Format the lines below as a numbered list, leaving out blank lines. Include every row.
-*-*-
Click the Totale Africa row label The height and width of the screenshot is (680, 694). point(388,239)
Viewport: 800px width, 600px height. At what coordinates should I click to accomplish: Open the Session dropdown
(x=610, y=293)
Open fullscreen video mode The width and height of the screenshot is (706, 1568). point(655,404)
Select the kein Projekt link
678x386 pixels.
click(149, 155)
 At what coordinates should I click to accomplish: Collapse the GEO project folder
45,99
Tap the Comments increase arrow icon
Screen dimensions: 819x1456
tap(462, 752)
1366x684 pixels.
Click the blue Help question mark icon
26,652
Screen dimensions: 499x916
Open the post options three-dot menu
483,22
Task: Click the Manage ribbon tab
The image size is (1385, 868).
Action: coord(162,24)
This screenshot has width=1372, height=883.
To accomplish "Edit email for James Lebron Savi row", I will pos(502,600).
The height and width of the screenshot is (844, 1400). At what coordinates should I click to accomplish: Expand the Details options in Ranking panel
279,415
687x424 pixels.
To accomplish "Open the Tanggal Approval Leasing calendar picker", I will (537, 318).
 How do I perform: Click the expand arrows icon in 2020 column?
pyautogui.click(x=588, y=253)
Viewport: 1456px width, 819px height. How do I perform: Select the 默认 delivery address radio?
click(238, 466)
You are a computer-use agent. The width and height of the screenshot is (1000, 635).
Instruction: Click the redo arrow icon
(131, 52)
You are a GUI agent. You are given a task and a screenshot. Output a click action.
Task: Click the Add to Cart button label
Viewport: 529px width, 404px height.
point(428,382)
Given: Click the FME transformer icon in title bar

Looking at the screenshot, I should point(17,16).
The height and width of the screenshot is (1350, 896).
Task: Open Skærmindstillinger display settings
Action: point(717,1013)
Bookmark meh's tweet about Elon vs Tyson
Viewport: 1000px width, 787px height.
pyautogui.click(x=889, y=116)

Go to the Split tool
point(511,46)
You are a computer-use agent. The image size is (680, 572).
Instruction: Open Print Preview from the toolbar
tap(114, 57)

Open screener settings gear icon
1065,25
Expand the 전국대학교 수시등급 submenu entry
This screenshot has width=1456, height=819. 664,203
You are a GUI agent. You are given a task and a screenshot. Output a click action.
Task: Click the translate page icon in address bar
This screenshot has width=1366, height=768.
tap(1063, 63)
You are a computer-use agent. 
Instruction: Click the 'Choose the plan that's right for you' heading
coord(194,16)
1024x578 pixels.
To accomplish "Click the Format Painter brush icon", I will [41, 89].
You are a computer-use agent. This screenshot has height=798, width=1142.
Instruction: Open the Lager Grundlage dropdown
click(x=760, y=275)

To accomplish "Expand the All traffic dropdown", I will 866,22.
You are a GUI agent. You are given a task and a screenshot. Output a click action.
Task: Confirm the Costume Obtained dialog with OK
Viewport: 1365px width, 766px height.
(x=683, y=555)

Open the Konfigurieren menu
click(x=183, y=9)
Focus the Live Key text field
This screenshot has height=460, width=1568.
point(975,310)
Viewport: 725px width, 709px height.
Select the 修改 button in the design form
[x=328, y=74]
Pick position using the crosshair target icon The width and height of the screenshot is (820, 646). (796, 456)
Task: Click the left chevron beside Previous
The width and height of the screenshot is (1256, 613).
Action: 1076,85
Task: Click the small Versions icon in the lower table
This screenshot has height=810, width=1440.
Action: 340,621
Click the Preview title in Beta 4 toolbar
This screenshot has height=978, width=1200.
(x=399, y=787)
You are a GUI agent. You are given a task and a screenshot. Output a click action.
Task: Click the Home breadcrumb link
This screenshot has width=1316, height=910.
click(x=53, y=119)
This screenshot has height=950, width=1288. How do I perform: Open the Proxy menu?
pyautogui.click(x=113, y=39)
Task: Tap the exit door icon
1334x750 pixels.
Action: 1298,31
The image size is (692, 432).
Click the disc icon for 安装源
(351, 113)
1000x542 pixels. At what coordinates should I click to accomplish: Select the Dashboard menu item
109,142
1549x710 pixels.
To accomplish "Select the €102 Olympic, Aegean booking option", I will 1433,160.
-*-*-
Worked answer
1. Click the Totale Africa row label The height and width of the screenshot is (680, 694). point(388,239)
2. Viewport: 800px width, 600px height. At what coordinates should I click to accomplish: Open the Session dropdown
3. (x=610, y=293)
4. Open fullscreen video mode The width and height of the screenshot is (706, 1568). point(655,404)
5. Select the kein Projekt link
6. 678x386 pixels.
7. click(149, 155)
8.  At what coordinates should I click to accomplish: Collapse the GEO project folder
9. 45,99
10. Tap the Comments increase arrow icon
11. Screen dimensions: 819x1456
12. tap(462, 752)
13. 1366x684 pixels.
14. Click the blue Help question mark icon
15. 26,652
16. Screen dimensions: 499x916
17. Open the post options three-dot menu
18. 483,22
19. Task: Click the Manage ribbon tab
20. The image size is (1385, 868).
21. Action: coord(162,24)
22. This screenshot has width=1372, height=883.
23. To accomplish "Edit email for James Lebron Savi row", I will pos(502,600).
24. The height and width of the screenshot is (844, 1400). At what coordinates should I click to accomplish: Expand the Details options in Ranking panel
25. 279,415
26. 687x424 pixels.
27. To accomplish "Open the Tanggal Approval Leasing calendar picker", I will (537, 318).
28.  How do I perform: Click the expand arrows icon in 2020 column?
29. pyautogui.click(x=588, y=253)
30. Viewport: 1456px width, 819px height. How do I perform: Select the 默认 delivery address radio?
31. click(238, 466)
32. You are a computer-use agent. The width and height of the screenshot is (1000, 635).
33. Instruction: Click the redo arrow icon
34. (131, 52)
35. You are a GUI agent. You are given a task and a screenshot. Output a click action.
36. Task: Click the Add to Cart button label
37. Viewport: 529px width, 404px height.
38. point(428,382)
39. Given: Click the FME transformer icon in title bar
40. Looking at the screenshot, I should point(17,16).
41. The height and width of the screenshot is (1350, 896).
42. Task: Open Skærmindstillinger display settings
43. Action: point(717,1013)
44. Bookmark meh's tweet about Elon vs Tyson
45. Viewport: 1000px width, 787px height.
46. pyautogui.click(x=889, y=116)
47. Go to the Split tool
48. point(511,46)
49. You are a computer-use agent. The image size is (680, 572).
50. Instruction: Open Print Preview from the toolbar
51. tap(114, 57)
52. Open screener settings gear icon
53. 1065,25
54. Expand the 전국대학교 수시등급 submenu entry
55. This screenshot has width=1456, height=819. 664,203
56. You are a GUI agent. You are given a task and a screenshot. Output a click action.
57. Task: Click the translate page icon in address bar
58. This screenshot has width=1366, height=768.
59. tap(1063, 63)
60. You are a computer-use agent. 
61. Instruction: Click the 'Choose the plan that's right for you' heading
62. coord(194,16)
63. 1024x578 pixels.
64. To accomplish "Click the Format Painter brush icon", I will [41, 89].
65. You are a computer-use agent. This screenshot has height=798, width=1142.
66. Instruction: Open the Lager Grundlage dropdown
67. click(x=760, y=275)
68. To accomplish "Expand the All traffic dropdown", I will 866,22.
69. You are a GUI agent. You are given a task and a screenshot. Output a click action.
70. Task: Confirm the Costume Obtained dialog with OK
71. Viewport: 1365px width, 766px height.
72. (x=683, y=555)
73. Open the Konfigurieren menu
74. click(x=183, y=9)
75. Focus the Live Key text field
76. This screenshot has height=460, width=1568.
77. point(975,310)
78. Viewport: 725px width, 709px height.
79. Select the 修改 button in the design form
80. [x=328, y=74]
81. Pick position using the crosshair target icon The width and height of the screenshot is (820, 646). (796, 456)
82. Task: Click the left chevron beside Previous
83. The width and height of the screenshot is (1256, 613).
84. Action: 1076,85
85. Task: Click the small Versions icon in the lower table
86. This screenshot has height=810, width=1440.
87. Action: 340,621
88. Click the Preview title in Beta 4 toolbar
89. This screenshot has height=978, width=1200.
90. (x=399, y=787)
91. You are a GUI agent. You are given a task and a screenshot. Output a click action.
92. Task: Click the Home breadcrumb link
93. This screenshot has width=1316, height=910.
94. click(x=53, y=119)
95. This screenshot has height=950, width=1288. How do I perform: Open the Proxy menu?
96. pyautogui.click(x=113, y=39)
97. Task: Tap the exit door icon
98. 1334x750 pixels.
99. Action: 1298,31
100. The image size is (692, 432).
101. Click the disc icon for 安装源
102. (351, 113)
103. 1000x542 pixels. At what coordinates should I click to accomplish: Select the Dashboard menu item
104. 109,142
105. 1549x710 pixels.
106. To accomplish "Select the €102 Olympic, Aegean booking option", I will 1433,160.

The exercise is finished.